Classique
Nathalie Stutzmann et Alexandre Tharaud affrontent « la force du destin » à la Philharmonie

Nathalie Stutzmann et Alexandre Tharaud affrontent « la force du destin » à la Philharmonie

25 octobre 2021 | PAR Jean-Marie Chamouard

Le 20 et 21 octobre, à la Philharmonie, l’Orchestre de Paris interprète l’ouverture de la force du destin de Guiseppe Verdi, le concerto pour piano N° 3 de Ludwig van Beethoven, avec Alexandre Tharaud au piano et la 5ème symphonie de Piotr Ilitch Tchaïkovski.

Le concert se déroule dans la salle Pierre Boulez de la Philharmonie. Une salle grandiose, impressionnante par son volume et sa beauté. Une salle comble, qui convient parfaitement au thème du concert de ce soir : la force du destin. L’orchestre de Paris a été fondé en 1967 par Charles Munch et Serge Baudo.
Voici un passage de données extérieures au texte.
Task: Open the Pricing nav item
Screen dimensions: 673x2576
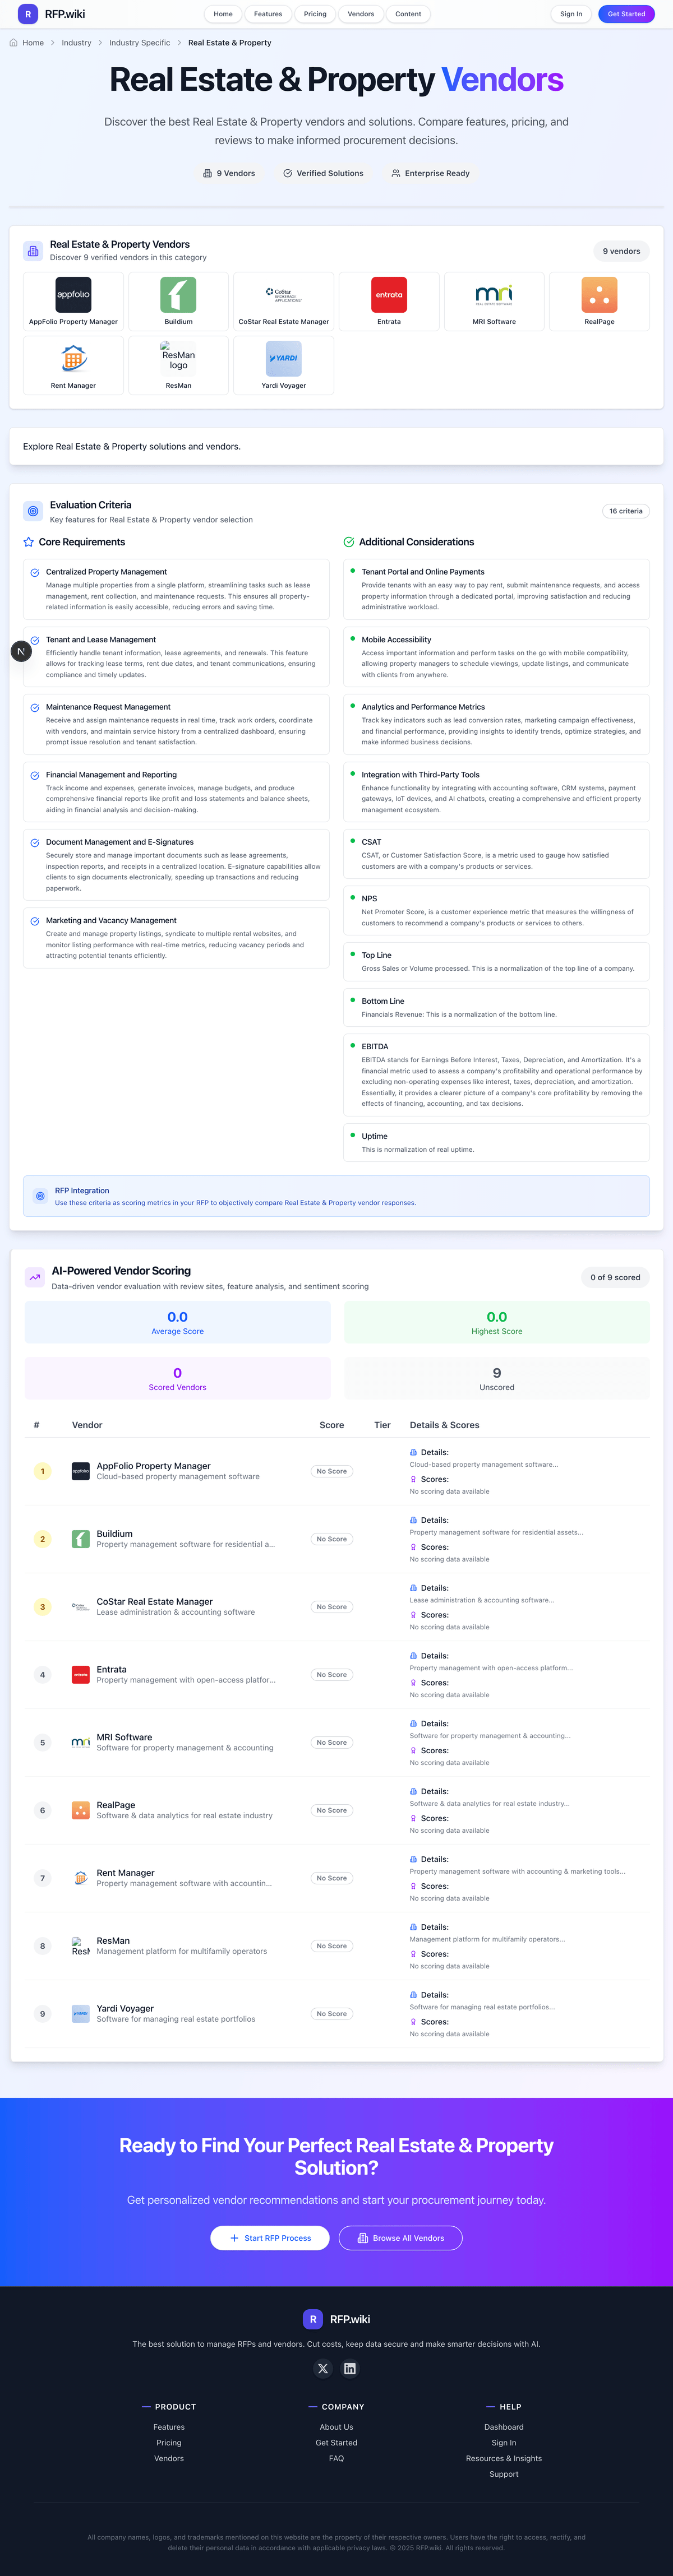Action: (315, 14)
Il est résident à la salle Pleyel depuis 2006 et à la Philharmonie de Paris depuis 2015. Il est dirigé depuis 2016 par Daniel Harding. Nathalie Stutzmann née à Suresnes le 6 mai 1965 a d’abord mené une longue carrière de chanteuse lyrique en particulier à l’opéra de Paris. Elle débute une deuxième carrière, comme cheffe d’orchestre en 2008, lors d’une tournée au Japon. Elle fonde en 2009 l’orchestre de Chambre Orféa 55 et depuis l’année dernière elle est cheffe invitée principale de l’orchestre de Philadelphie. Elle dirige ce soir l’orchestre de Paris. Le pianiste Alexandre Tharaud (né le 9 12 1968) mène depuis 25 ans une carrière internationale de soliste, avec un répertoire très vaste .Sa particularité : il ne possède pas de piano et s’invite chez autrui pour travailler. Il a remporté en 2021 la Victoire de la musique classique dans la catégorie du meilleur soliste instrumental.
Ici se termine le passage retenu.